White River, Winnie the Pooh’s birthplace

The story began on August 24th, 1914, when a small black bear cub was orphaned by a hunter, and brought to the Canadian Pacific Railway Train Station in White River, Ontario.

Founded by the CP Rail in 1885, as an important stop over for all trains, the place was originally known as Snowbank. With the completion of the Trans-Canada Highway in 1961, the little town has developed into a booming full-service community, being renamed White River. It is said to be one of the coldest places in Canada, but truly it’s best known for being the birthplace of Winnie the Pooh.

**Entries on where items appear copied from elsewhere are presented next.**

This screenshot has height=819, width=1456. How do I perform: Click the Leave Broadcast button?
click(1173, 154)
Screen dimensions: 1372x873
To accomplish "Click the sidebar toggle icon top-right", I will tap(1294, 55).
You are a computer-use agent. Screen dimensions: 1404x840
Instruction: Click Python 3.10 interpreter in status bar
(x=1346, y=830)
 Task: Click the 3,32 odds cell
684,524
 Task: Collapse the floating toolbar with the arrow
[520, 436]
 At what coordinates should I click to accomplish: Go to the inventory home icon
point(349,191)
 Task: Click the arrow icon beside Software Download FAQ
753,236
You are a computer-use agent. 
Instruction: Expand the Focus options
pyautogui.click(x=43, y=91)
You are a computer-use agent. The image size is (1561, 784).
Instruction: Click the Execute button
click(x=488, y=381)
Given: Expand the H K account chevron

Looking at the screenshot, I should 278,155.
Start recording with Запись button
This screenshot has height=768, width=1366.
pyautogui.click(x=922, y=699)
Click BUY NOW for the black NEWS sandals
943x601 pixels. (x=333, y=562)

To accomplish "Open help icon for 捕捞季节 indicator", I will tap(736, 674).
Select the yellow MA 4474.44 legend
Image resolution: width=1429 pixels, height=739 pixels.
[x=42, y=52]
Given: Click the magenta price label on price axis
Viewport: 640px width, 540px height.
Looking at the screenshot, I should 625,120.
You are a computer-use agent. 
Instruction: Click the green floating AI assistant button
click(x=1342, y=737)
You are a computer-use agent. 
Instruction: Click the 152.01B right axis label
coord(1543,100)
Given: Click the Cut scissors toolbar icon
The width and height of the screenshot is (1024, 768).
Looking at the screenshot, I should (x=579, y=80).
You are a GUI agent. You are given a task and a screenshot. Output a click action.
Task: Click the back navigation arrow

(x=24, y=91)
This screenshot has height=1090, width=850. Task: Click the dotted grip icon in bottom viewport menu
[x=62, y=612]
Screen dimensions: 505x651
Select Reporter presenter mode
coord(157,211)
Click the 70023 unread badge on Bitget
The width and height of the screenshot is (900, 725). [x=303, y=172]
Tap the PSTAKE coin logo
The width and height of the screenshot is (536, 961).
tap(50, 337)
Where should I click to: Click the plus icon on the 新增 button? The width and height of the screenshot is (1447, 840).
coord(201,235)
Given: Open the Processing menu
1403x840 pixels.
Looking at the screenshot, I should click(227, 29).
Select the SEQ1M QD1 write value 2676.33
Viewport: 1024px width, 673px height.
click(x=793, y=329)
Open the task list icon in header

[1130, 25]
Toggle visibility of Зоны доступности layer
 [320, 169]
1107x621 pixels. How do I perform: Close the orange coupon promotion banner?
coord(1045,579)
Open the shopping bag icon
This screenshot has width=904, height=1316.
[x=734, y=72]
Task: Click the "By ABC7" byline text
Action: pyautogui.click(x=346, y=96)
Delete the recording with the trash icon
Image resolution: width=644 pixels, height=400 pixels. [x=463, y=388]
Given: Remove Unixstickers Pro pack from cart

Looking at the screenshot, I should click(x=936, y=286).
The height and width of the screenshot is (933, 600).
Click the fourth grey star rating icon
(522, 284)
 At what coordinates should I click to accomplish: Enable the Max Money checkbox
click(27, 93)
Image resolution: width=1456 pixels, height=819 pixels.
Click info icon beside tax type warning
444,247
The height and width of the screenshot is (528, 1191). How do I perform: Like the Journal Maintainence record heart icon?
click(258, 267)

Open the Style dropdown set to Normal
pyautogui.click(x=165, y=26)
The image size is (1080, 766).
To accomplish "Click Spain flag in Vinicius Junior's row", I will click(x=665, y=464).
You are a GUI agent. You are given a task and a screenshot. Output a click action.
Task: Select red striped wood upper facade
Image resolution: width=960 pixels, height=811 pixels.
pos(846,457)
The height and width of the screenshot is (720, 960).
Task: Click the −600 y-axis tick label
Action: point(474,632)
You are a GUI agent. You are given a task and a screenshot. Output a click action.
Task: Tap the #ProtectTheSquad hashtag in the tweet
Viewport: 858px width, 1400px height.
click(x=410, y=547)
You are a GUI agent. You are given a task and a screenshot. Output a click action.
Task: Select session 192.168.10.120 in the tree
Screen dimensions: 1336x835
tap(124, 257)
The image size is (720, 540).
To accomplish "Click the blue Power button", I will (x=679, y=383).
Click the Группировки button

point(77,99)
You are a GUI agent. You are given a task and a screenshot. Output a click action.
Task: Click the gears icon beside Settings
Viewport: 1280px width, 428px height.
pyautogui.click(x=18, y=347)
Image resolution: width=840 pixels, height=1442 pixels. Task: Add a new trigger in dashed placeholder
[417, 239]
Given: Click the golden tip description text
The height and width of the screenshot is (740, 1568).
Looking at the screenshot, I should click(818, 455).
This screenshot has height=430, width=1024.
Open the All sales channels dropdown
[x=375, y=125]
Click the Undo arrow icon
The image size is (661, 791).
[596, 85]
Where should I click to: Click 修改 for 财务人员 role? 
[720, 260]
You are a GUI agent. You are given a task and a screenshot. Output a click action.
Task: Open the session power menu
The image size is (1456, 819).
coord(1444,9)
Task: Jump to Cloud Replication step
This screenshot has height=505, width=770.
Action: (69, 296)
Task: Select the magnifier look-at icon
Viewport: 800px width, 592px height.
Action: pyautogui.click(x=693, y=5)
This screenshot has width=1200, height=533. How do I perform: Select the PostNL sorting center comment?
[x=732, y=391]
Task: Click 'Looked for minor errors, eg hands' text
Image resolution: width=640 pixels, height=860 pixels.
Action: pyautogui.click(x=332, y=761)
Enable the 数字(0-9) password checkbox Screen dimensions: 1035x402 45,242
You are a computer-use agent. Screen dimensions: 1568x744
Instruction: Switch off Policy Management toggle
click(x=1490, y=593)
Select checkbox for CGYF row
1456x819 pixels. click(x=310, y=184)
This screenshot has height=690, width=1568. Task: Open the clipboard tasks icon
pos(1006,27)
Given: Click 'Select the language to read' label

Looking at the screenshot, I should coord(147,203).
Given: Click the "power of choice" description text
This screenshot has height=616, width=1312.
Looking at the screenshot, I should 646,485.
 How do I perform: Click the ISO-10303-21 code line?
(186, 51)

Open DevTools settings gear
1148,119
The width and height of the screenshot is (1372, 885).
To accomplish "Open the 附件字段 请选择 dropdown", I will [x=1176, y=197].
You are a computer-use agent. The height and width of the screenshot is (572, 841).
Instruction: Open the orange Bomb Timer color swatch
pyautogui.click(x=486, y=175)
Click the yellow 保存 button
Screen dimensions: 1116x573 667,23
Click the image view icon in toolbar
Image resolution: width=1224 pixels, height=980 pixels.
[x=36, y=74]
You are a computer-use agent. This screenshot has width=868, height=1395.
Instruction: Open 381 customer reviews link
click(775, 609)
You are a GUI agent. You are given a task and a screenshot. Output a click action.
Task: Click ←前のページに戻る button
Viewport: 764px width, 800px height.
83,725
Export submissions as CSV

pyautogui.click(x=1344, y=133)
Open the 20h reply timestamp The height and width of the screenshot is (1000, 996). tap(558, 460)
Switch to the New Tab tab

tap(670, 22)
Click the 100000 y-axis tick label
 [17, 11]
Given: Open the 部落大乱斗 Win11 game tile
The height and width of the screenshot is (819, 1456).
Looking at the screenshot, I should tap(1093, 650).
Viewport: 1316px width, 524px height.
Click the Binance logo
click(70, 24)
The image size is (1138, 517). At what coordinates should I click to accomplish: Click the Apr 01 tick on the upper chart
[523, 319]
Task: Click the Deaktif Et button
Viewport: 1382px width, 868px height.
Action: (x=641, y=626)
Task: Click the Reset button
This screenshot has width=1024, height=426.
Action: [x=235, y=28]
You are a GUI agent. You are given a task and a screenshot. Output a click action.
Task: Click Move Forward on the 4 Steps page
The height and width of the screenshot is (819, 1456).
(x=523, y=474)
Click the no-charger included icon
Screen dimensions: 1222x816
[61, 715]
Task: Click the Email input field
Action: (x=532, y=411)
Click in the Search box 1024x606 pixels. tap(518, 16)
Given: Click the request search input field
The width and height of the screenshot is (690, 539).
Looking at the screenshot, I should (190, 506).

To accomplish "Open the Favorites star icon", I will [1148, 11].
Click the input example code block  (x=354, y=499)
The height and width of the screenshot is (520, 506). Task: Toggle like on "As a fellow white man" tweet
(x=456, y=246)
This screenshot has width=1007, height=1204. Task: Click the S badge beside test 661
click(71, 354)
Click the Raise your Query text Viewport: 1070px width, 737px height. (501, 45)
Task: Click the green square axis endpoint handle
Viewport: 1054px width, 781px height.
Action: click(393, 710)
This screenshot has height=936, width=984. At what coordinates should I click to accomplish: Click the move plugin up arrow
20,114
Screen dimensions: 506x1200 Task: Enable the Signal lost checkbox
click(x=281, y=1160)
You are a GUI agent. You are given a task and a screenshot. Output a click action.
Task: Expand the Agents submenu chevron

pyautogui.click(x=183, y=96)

These rail trails witnessed back on August 24th, 1914 how a little black bear cub was sold to a young officer, Lieutenant Harry Colebourn, a Canadian Army Veterinarian attached to the 34th Fort Garry Horse Regiment from Winnipeg, Manitoba, who happened to be in a troop train bound for Val Cartier, Quebec, which stopped on this particular day at the CPR Station.

Lieutenant Harry Colebourn noticed the young bear cub and purchased it from the trapper for $20, naming it Winnie, after his hometown Winnipeg. The cute and playful bear cub became the mascot of the 34th Fort Garry Horse regiment and accompanied them overseas to England. When Harry Colebourn received orders to go to the front lines in France, he left Winnie in the care of the London Zoo. Eventually, after the war, in 1919, the bear was officially donated to the Zoo.

At the Zoo, Winnie captured many hearts with her charismatic personality, and ability to interact with humas. Two of her biggest admirers were Christopher Robin Milne, and his father, the author A. A. Milne. Christopher nicknamed the bear Winnie the Pooh, and soon after Milne began writing stories about the adorable bear, using his son’s stuffed toys as inspiration for the characters of Winnie’s friends.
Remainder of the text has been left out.